OBJECTIVES: This study aimed to investigate the effects of a 12-week home-based IMT program on inspiratory muscle strength, cardiac function, NT-proBNP levels, exercise capacity, quality of life, and daily activities. It examined the relationships between changes in NT-proBNP levels, walking distance, maximal inspiratory pressure (MIP), and left ventricular ejection fraction (LVEF) in patients with heart failure at least one year after CRT implantation.

METHODS: In this randomized controlled trial, 32 patients with CRT devices were assigned to either the IMT group (n = 19) or the control group (n = 13). Outcome measures included MIP, LVEF, NT-proBNP levels, the 6-minute walk test, performance of activities of daily living (PMADL-8), and quality of life (Nottingham Health Profile-NHP).

RESULTS: Compared to the control group, the IMT group showed statistically significant improvements in MIP (p < 0.001), LVEF (p = 0.025), NT-proBNP levels (p = 0.003), walk distance (p < 0.001), PMADL-8 score (p < 0.001), and NHP total score. Significant correlations were observed among the changes in NT-proBNP, MIP, LVEF, and walk distance.
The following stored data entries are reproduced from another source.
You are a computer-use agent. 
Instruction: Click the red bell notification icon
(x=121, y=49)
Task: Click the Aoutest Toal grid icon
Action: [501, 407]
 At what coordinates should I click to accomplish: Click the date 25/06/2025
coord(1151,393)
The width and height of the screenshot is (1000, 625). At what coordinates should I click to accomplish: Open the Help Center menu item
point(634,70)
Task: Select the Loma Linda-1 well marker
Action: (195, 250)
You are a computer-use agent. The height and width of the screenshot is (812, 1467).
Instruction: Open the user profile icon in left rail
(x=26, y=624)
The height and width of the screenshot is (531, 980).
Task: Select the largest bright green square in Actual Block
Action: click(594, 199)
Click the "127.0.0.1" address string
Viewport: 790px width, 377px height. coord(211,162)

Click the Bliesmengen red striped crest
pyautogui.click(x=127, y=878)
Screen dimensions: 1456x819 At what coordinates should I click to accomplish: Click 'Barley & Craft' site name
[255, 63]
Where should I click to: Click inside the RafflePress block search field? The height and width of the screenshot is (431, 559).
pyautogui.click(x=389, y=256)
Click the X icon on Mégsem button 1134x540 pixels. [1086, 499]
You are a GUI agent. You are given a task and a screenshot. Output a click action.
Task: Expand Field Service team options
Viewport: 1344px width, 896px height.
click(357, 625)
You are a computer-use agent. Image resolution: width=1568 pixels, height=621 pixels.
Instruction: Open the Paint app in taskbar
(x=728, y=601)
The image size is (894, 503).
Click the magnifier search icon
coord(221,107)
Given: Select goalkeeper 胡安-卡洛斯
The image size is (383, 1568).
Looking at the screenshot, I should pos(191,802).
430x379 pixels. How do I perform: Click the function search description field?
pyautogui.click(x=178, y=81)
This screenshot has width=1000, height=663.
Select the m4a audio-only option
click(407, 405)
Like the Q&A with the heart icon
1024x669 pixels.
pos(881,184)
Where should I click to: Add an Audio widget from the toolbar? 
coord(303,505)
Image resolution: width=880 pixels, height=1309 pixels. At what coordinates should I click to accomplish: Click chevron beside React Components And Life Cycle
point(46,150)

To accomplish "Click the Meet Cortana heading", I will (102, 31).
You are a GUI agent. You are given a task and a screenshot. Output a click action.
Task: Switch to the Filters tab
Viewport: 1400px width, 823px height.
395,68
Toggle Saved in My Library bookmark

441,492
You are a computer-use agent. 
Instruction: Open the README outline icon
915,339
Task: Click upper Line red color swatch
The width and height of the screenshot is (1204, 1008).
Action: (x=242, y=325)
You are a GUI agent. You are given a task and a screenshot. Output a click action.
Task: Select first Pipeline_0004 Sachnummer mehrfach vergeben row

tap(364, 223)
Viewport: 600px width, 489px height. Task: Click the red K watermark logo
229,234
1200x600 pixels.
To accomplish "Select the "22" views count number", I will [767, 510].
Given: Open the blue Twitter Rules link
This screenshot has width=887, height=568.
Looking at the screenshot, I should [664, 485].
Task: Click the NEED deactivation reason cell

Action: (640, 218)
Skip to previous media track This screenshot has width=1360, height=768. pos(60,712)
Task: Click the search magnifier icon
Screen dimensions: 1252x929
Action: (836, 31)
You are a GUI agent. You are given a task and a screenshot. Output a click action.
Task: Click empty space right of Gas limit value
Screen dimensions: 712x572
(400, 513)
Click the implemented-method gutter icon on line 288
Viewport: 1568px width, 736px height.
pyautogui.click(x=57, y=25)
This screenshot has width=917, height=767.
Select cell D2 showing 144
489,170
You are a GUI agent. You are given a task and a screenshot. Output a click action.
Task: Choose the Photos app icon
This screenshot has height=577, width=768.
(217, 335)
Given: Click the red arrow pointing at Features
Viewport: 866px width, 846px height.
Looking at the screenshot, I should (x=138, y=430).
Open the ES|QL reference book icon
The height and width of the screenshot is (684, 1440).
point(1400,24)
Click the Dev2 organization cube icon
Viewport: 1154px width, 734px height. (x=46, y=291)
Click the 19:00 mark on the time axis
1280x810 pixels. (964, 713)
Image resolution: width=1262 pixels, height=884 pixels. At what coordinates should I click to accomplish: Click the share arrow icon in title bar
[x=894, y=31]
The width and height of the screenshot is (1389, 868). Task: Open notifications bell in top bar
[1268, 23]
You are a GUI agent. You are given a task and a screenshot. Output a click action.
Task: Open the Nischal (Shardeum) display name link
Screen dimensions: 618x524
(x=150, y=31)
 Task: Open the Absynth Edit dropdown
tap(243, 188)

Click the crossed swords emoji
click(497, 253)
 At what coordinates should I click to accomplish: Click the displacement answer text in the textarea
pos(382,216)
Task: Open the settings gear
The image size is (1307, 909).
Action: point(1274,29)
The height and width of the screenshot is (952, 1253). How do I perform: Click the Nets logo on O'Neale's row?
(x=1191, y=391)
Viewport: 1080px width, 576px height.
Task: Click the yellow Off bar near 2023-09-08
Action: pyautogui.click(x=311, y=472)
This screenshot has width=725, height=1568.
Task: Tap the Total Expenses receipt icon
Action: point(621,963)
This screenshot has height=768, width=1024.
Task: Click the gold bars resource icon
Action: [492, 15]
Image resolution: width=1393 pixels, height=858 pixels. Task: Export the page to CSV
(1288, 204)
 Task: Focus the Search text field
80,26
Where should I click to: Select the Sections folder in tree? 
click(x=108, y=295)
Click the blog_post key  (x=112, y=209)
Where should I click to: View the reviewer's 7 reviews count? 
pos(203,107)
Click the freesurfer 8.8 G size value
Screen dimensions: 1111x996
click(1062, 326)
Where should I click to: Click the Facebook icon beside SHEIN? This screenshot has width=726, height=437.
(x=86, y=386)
CONCLUSION: In this small-sample study home-based IMT was associated with improvements in respiratory strength, cardiac function, functional capacity, patient-reported functionality, and quality of life. This confirms the role of home-based IMT as a supportive preventive strategy for CRT patients who lack access to rehabilitation. Larger-scale, long-term studies are needed to confirm its effects on remodeling and clinical outcomes.